Copy out every line of the entries below word for word, without changing anything.

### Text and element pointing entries
- - - -
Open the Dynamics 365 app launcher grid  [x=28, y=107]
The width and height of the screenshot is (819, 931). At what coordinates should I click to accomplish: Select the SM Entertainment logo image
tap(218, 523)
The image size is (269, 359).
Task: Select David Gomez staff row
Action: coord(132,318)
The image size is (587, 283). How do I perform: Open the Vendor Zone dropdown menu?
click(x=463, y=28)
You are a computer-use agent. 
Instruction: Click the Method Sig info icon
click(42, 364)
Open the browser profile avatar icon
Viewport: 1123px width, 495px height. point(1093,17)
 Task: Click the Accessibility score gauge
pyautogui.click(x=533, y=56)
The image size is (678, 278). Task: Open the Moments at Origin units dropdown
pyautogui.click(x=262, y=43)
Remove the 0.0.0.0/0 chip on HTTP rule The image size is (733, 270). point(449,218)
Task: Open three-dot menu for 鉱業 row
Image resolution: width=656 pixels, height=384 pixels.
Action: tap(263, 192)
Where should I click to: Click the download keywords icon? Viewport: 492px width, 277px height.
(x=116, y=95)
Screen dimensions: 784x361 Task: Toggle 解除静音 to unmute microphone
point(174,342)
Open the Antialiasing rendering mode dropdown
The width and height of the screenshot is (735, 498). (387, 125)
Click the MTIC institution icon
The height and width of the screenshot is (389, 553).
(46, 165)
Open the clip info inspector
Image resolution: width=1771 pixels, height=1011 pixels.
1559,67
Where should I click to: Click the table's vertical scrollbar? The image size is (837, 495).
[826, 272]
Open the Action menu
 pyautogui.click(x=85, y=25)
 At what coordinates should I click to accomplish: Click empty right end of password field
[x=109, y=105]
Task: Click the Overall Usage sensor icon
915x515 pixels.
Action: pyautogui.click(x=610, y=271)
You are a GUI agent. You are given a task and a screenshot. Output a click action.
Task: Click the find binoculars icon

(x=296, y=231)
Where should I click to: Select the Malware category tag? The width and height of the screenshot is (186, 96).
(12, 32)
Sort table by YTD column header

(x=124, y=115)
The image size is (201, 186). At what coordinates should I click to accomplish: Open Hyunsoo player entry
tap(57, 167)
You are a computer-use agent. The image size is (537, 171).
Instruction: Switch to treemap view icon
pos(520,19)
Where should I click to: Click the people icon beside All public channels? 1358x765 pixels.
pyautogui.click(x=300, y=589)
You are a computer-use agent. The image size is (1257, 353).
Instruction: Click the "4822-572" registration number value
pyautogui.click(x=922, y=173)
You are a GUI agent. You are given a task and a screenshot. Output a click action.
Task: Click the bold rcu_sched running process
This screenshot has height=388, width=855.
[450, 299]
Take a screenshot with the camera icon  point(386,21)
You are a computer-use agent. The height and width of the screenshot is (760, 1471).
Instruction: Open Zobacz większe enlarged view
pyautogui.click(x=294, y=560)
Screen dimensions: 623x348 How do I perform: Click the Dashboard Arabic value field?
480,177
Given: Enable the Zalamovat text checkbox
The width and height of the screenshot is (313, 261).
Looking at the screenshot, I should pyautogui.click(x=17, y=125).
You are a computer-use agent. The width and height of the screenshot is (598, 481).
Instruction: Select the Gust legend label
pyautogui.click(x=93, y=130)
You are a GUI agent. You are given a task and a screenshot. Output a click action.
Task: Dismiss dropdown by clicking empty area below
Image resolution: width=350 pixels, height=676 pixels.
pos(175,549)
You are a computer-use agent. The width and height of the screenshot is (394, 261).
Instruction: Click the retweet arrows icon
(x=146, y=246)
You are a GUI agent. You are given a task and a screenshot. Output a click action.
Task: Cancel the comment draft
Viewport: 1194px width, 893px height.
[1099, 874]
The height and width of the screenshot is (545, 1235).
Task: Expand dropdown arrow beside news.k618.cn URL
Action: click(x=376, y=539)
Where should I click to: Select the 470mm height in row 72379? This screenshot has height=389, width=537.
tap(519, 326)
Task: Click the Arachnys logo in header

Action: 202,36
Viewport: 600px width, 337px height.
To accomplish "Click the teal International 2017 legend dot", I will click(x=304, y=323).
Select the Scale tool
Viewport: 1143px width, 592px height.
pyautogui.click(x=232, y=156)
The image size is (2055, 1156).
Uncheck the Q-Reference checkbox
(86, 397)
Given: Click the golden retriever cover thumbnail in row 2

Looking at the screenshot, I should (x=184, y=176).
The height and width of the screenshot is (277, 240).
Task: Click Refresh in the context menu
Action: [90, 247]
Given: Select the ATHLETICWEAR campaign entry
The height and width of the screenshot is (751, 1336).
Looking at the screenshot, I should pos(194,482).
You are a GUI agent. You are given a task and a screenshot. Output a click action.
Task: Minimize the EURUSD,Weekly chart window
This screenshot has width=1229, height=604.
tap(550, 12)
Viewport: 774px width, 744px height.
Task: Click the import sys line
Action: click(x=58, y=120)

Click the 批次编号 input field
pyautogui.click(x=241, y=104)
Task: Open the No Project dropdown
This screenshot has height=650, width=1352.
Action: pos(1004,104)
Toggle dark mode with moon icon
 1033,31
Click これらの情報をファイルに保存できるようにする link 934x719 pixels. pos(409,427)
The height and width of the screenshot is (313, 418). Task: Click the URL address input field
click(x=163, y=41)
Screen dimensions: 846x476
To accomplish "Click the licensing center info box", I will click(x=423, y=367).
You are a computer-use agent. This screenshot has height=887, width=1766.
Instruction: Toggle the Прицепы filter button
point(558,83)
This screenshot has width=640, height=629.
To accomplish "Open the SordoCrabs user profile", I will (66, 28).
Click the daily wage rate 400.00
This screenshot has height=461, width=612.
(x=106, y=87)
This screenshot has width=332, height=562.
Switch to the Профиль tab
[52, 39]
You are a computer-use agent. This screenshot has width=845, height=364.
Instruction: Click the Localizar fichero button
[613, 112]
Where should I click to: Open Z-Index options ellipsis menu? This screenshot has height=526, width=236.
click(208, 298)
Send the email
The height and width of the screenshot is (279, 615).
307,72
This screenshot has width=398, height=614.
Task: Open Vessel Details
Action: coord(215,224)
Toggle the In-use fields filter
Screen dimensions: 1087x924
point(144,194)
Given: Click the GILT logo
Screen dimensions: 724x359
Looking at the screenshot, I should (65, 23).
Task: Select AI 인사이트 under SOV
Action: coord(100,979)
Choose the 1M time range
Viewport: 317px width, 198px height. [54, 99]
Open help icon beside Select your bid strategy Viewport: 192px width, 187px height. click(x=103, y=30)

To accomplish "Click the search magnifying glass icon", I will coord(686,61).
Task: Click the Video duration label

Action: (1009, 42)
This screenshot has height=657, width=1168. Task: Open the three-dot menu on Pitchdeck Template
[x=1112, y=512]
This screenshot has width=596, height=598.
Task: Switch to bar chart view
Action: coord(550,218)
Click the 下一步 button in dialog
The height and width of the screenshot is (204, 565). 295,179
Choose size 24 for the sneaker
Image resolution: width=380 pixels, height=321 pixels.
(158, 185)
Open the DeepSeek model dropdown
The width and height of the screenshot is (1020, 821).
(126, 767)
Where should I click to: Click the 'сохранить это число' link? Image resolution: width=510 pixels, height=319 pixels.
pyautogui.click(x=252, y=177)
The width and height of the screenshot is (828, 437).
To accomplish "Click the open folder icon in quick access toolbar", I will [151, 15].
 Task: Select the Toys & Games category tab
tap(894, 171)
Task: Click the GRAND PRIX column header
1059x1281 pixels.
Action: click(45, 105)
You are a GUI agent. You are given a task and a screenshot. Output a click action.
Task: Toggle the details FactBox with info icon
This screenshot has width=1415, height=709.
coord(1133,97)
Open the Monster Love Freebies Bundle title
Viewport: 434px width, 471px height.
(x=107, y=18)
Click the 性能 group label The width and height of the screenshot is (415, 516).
- - - -
### PROBLEM SOLUTION
Open the Dynamics 365 app launcher grid  [x=28, y=107]
The width and height of the screenshot is (819, 931). At what coordinates should I click to accomplish: Select the SM Entertainment logo image
tap(218, 523)
The image size is (269, 359).
Task: Select David Gomez staff row
Action: coord(132,318)
The image size is (587, 283). How do I perform: Open the Vendor Zone dropdown menu?
click(x=463, y=28)
You are a computer-use agent. 
Instruction: Click the Method Sig info icon
click(42, 364)
Open the browser profile avatar icon
Viewport: 1123px width, 495px height. point(1093,17)
 Task: Click the Accessibility score gauge
pyautogui.click(x=533, y=56)
The image size is (678, 278). Task: Open the Moments at Origin units dropdown
pyautogui.click(x=262, y=43)
Remove the 0.0.0.0/0 chip on HTTP rule The image size is (733, 270). point(449,218)
Task: Open three-dot menu for 鉱業 row
Image resolution: width=656 pixels, height=384 pixels.
Action: tap(263, 192)
Where should I click to: Click the download keywords icon? Viewport: 492px width, 277px height.
(x=116, y=95)
Screen dimensions: 784x361 Task: Toggle 解除静音 to unmute microphone
point(174,342)
Open the Antialiasing rendering mode dropdown
The width and height of the screenshot is (735, 498). (387, 125)
Click the MTIC institution icon
The height and width of the screenshot is (389, 553).
(46, 165)
Open the clip info inspector
Image resolution: width=1771 pixels, height=1011 pixels.
1559,67
Where should I click to: Click the table's vertical scrollbar? The image size is (837, 495).
[826, 272]
Open the Action menu
 pyautogui.click(x=85, y=25)
 At what coordinates should I click to accomplish: Click empty right end of password field
[x=109, y=105]
Task: Click the Overall Usage sensor icon
915x515 pixels.
Action: pyautogui.click(x=610, y=271)
You are a GUI agent. You are given a task and a screenshot. Output a click action.
Task: Click the find binoculars icon

(x=296, y=231)
Where should I click to: Select the Malware category tag? The width and height of the screenshot is (186, 96).
(12, 32)
Sort table by YTD column header

(x=124, y=115)
The image size is (201, 186). At what coordinates should I click to accomplish: Open Hyunsoo player entry
tap(57, 167)
You are a computer-use agent. The image size is (537, 171).
Instruction: Switch to treemap view icon
pos(520,19)
Where should I click to: Click the people icon beside All public channels? 1358x765 pixels.
pyautogui.click(x=300, y=589)
You are a computer-use agent. The image size is (1257, 353).
Instruction: Click the "4822-572" registration number value
pyautogui.click(x=922, y=173)
You are a GUI agent. You are given a task and a screenshot. Output a click action.
Task: Click the bold rcu_sched running process
This screenshot has height=388, width=855.
[450, 299]
Take a screenshot with the camera icon  point(386,21)
You are a computer-use agent. The height and width of the screenshot is (760, 1471).
Instruction: Open Zobacz większe enlarged view
pyautogui.click(x=294, y=560)
Screen dimensions: 623x348 How do I perform: Click the Dashboard Arabic value field?
480,177
Given: Enable the Zalamovat text checkbox
The width and height of the screenshot is (313, 261).
Looking at the screenshot, I should pyautogui.click(x=17, y=125).
You are a computer-use agent. The width and height of the screenshot is (598, 481).
Instruction: Select the Gust legend label
pyautogui.click(x=93, y=130)
You are a GUI agent. You are given a task and a screenshot. Output a click action.
Task: Dismiss dropdown by clicking empty area below
Image resolution: width=350 pixels, height=676 pixels.
pos(175,549)
You are a computer-use agent. The width and height of the screenshot is (394, 261).
Instruction: Click the retweet arrows icon
(x=146, y=246)
You are a GUI agent. You are given a task and a screenshot. Output a click action.
Task: Cancel the comment draft
Viewport: 1194px width, 893px height.
[1099, 874]
The height and width of the screenshot is (545, 1235).
Task: Expand dropdown arrow beside news.k618.cn URL
Action: click(x=376, y=539)
Where should I click to: Select the 470mm height in row 72379? This screenshot has height=389, width=537.
tap(519, 326)
Task: Click the Arachnys logo in header

Action: 202,36
Viewport: 600px width, 337px height.
To accomplish "Click the teal International 2017 legend dot", I will click(x=304, y=323).
Select the Scale tool
Viewport: 1143px width, 592px height.
pyautogui.click(x=232, y=156)
The image size is (2055, 1156).
Uncheck the Q-Reference checkbox
(86, 397)
Given: Click the golden retriever cover thumbnail in row 2

Looking at the screenshot, I should (x=184, y=176).
The height and width of the screenshot is (277, 240).
Task: Click Refresh in the context menu
Action: [90, 247]
Given: Select the ATHLETICWEAR campaign entry
The height and width of the screenshot is (751, 1336).
Looking at the screenshot, I should pos(194,482).
You are a GUI agent. You are given a task and a screenshot. Output a click action.
Task: Minimize the EURUSD,Weekly chart window
This screenshot has width=1229, height=604.
tap(550, 12)
Viewport: 774px width, 744px height.
Task: Click the import sys line
Action: click(x=58, y=120)

Click the 批次编号 input field
pyautogui.click(x=241, y=104)
Task: Open the No Project dropdown
This screenshot has height=650, width=1352.
Action: pos(1004,104)
Toggle dark mode with moon icon
 1033,31
Click これらの情報をファイルに保存できるようにする link 934x719 pixels. pos(409,427)
The height and width of the screenshot is (313, 418). Task: Click the URL address input field
click(x=163, y=41)
Screen dimensions: 846x476
To accomplish "Click the licensing center info box", I will click(x=423, y=367).
You are a computer-use agent. This screenshot has height=887, width=1766.
Instruction: Toggle the Прицепы filter button
point(558,83)
This screenshot has width=640, height=629.
To accomplish "Open the SordoCrabs user profile", I will (66, 28).
Click the daily wage rate 400.00
This screenshot has height=461, width=612.
(x=106, y=87)
This screenshot has width=332, height=562.
Switch to the Профиль tab
[52, 39]
You are a computer-use agent. This screenshot has width=845, height=364.
Instruction: Click the Localizar fichero button
[613, 112]
Where should I click to: Open Z-Index options ellipsis menu? This screenshot has height=526, width=236.
click(208, 298)
Send the email
The height and width of the screenshot is (279, 615).
307,72
This screenshot has width=398, height=614.
Task: Open Vessel Details
Action: coord(215,224)
Toggle the In-use fields filter
Screen dimensions: 1087x924
point(144,194)
Given: Click the GILT logo
Screen dimensions: 724x359
Looking at the screenshot, I should (65, 23).
Task: Select AI 인사이트 under SOV
Action: coord(100,979)
Choose the 1M time range
Viewport: 317px width, 198px height. [54, 99]
Open help icon beside Select your bid strategy Viewport: 192px width, 187px height. click(x=103, y=30)

To accomplish "Click the search magnifying glass icon", I will coord(686,61).
Task: Click the Video duration label

Action: (1009, 42)
This screenshot has height=657, width=1168. Task: Open the three-dot menu on Pitchdeck Template
[x=1112, y=512]
This screenshot has width=596, height=598.
Task: Switch to bar chart view
Action: coord(550,218)
Click the 下一步 button in dialog
The height and width of the screenshot is (204, 565). 295,179
Choose size 24 for the sneaker
Image resolution: width=380 pixels, height=321 pixels.
(158, 185)
Open the DeepSeek model dropdown
The width and height of the screenshot is (1020, 821).
(126, 767)
Where should I click to: Click the 'сохранить это число' link? Image resolution: width=510 pixels, height=319 pixels.
pyautogui.click(x=252, y=177)
The width and height of the screenshot is (828, 437).
To accomplish "Click the open folder icon in quick access toolbar", I will [151, 15].
 Task: Select the Toys & Games category tab
tap(894, 171)
Task: Click the GRAND PRIX column header
1059x1281 pixels.
Action: click(45, 105)
You are a GUI agent. You are given a task and a screenshot. Output a click action.
Task: Toggle the details FactBox with info icon
This screenshot has width=1415, height=709.
coord(1133,97)
Open the Monster Love Freebies Bundle title
Viewport: 434px width, 471px height.
(x=107, y=18)
Click the 性能 group label The width and height of the screenshot is (415, 516).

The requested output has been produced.